When she participated in the program, Sanders was one of two women in her cohort. “We can do this as well – or better – than the men,” she says with a laugh. Sanders has earned certifications from the National Institute of Metalworking Skills (NIMS) in measurement, materials, and safety. NIMS is a national nonprofit that helps organizations improve workforce performance by teaching them how to train and validate training with practical experiences that reflect what employees face on the job.

While Sanders participated in the Manufacturing Renaissance program that later became Manufacturing Connect, she is now a member of the Young Manufacturers Association, which serves as both a network and a program for young adults, aged 18-29, who are pursuing careers in manufacturing, are in between jobs, in training, or are interested in starting a career in manufacturing.

“Marla is a hardworking person,” says Torres Hughes, program coordinator for the Young Manufacturers Association. “She walks the walk, and has really done great work.” Hughes and Sanders went to high school together in Austin.

Speaking out

Sanders has also engaged with leading elected officials and government officials on manufacturing issues. On November 3, Sanders shared a question about the importance of educating young people about and providing training opportunities in the manufacturing field at a meeting of the Chicago Manufacturing Renaissance Council.

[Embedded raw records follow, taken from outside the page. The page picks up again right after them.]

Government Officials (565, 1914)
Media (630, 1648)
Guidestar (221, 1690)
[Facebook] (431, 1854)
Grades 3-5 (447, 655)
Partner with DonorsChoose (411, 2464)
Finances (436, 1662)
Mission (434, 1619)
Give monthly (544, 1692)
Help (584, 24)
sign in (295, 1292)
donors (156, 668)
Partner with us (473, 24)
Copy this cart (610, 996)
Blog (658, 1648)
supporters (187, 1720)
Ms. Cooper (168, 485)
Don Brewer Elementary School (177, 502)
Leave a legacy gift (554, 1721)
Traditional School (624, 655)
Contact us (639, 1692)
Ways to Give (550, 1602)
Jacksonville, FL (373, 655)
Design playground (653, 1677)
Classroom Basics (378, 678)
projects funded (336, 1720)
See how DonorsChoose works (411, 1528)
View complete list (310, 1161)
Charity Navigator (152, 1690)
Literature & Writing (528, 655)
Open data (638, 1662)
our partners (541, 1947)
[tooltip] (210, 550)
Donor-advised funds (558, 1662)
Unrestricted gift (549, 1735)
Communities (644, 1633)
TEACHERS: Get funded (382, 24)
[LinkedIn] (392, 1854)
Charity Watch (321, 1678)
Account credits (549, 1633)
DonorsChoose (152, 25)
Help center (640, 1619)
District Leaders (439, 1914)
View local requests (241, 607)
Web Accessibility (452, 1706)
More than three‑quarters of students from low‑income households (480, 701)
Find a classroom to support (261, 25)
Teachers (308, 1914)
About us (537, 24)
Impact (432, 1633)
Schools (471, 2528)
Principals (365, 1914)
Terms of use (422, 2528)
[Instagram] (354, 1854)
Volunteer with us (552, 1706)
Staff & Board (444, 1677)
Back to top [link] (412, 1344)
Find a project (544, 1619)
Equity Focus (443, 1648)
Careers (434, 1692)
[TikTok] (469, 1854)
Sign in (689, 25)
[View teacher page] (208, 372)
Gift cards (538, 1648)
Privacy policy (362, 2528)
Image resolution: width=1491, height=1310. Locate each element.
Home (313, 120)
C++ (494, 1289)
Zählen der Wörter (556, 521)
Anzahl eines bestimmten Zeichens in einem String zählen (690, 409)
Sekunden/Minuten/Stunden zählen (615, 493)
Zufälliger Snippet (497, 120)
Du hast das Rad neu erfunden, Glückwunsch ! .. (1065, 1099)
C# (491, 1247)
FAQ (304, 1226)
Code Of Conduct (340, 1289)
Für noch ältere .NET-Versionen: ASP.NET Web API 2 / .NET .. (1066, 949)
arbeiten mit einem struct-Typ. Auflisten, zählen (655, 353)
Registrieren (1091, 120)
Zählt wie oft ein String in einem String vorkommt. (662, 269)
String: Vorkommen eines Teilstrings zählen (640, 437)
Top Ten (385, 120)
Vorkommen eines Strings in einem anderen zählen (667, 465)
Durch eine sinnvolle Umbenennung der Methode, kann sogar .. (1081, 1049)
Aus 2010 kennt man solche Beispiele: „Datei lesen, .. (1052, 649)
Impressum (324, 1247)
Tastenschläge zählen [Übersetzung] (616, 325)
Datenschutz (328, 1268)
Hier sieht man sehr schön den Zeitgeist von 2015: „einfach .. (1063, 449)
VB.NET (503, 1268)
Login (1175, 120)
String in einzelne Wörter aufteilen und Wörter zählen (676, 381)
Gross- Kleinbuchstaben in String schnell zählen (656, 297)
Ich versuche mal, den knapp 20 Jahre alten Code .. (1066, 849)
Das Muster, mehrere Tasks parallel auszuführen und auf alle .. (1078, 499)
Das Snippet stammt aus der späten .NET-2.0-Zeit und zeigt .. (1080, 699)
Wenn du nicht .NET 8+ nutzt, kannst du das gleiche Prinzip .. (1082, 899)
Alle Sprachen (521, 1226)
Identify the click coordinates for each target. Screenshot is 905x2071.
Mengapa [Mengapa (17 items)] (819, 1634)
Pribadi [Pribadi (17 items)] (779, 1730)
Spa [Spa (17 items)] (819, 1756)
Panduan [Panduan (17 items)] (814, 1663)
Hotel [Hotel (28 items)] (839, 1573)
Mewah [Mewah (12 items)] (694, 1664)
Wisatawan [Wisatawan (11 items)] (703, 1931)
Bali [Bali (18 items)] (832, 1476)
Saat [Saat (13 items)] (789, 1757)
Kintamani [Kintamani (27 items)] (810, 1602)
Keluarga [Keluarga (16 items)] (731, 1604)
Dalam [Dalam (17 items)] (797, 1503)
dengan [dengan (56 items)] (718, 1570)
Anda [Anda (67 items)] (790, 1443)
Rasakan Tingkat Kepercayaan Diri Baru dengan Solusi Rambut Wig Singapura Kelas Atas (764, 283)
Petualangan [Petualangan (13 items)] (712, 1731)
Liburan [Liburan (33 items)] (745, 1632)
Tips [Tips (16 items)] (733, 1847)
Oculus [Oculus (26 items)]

The meeting featured a presentation by Don Graves, Deputy Secretary of the U.S. Department of Commerce.

“People in my age group don’t know much about manufacturing as a good career option.. How can we  work with elected officials to spread the word about opportunities for training and careers in manufacturing?,” she asked.

Cook County President Toni Preckwinkle responded by sharing information about current programs and confirmed that “there’s a lot of outreach we have to do to persuade young people, to inform young people about opportunities in manufacturing. Graves added that people have to “have to have the opportunity to learn more about the manufacturing sector.”

Sanders lives in Mount Prospect with her two boys, who are nine and five years old. When she looks at the future, she says she keeps in mind that “you can move ahead in companies in the manufacturing field more than in many other fields.” Down the road, she adds, she wants to get a degree in electrical engineering and go into management.

“In manufacturing,” she says, “you can learn stuff every day. You just have to ask questions.”